EXCERPT PROVIDED →
-------
Administrative and Government Law

Can You Hunt in France? Permits, Rules, and Seasons

Yes, you can hunt in France — but you'll need a permit, insurance, and a clear understanding of seasons, land access, and local regulations.

Hunting in France is legal and deeply popular, but every hunter needs a national permit called the permis de chasser before setting foot in the field. The permit requires passing an official exam, and it must be validated each season through a process that includes insurance, federation membership, and payment of government fees. Non-residents can hunt too, though they face additional paperwork. France regulates nearly every aspect of the hunt, from which weapons you can carry to how you tag and report your kill.

The Hunting Permit

The permis de chasser is mandatory for anyone who wants to hunt in France. You obtain it by passing an exam organized by the departmental hunting federations under the authority of the French Office for Biodiversity (OFB), which trains and deploys inspectors across the country, including overseas territories like Guyana and Réunion. Roughly 34,000 candidates sit the exam each year.1Office français de la biodiversité. Le permis de chasser

Before taking the exam, you must complete mandatory preparation sessions covering both theory and hands-on skills.2Service Public. Examen du permis de chasser The exam itself takes a single day and is scored out of 31 points, with a minimum of 25 required to pass. It splits into two parts:

  • Practical exercises (four workshops): You cross an obstacle while handling your firearm safely, simulate transporting a weapon in a vehicle, shoot clay targets while avoiding ones thrown at a human silhouette or colored to represent a protected species, and demonstrate rifle handling in a driven-hunt scenario. Any safety violation during these workshops is an automatic fail.
  • Theoretical questions (ten questions): Topics include weapons and ammunition, hunting law, wildlife identification, and habitat knowledge. Certain safety-related questions are also eliminatory.

Once you pass, the permit is yours for life. It has been a permanent document since 1975. But holding the permit alone does not authorize you to hunt. You need to validate it for each season.1Office français de la biodiversité. Le permis de chasser

Annual Validation and Costs

Each season, you must validate your permit through your departmental hunting federation. Validation requires proof of hunting-specific civil liability insurance, payment of the national and departmental hunting fees (redevances cynégétiques), stamp duty, and a federation membership contribution.3Service Public. Annual Validation of Hunting License

You don’t have to commit to the full season. France offers three validation durations:

  • Annual: July 1 through June 30 of the following year.
  • Nine consecutive days: Available once per season.
  • Three consecutive days: Available up to twice per season.

The government hunting fees for 2026 are €50.60 each for the national and departmental annual redevances, with lower rates for the shorter validations (roughly €35 for nine days and €25 for three days). Stamp duty adds €9. On top of that, each federation charges its own membership contribution, which varies by department. All told, expect the total annual cost to run well over €100 before you factor in insurance.
-------
Pointing records for text and elements:
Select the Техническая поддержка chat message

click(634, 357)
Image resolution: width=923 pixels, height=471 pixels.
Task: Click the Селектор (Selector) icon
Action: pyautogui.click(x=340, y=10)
-------
PROBLEM TO SOLVE → In the text on hunting in France, rewrite the paragraph beginning "Each season, you must validate your permit" as a short bulleted list that keeps its main facts.

COMPLETED EXERCISE →
- The permit must be validated each season through the departmental hunting federation.
- Validation requires:
  - proof of hunting-specific civil liability insurance
  - payment of the national and departmental hunting fees (redevances cynégétiques)
  - stamp duty
  - a federation membership contribution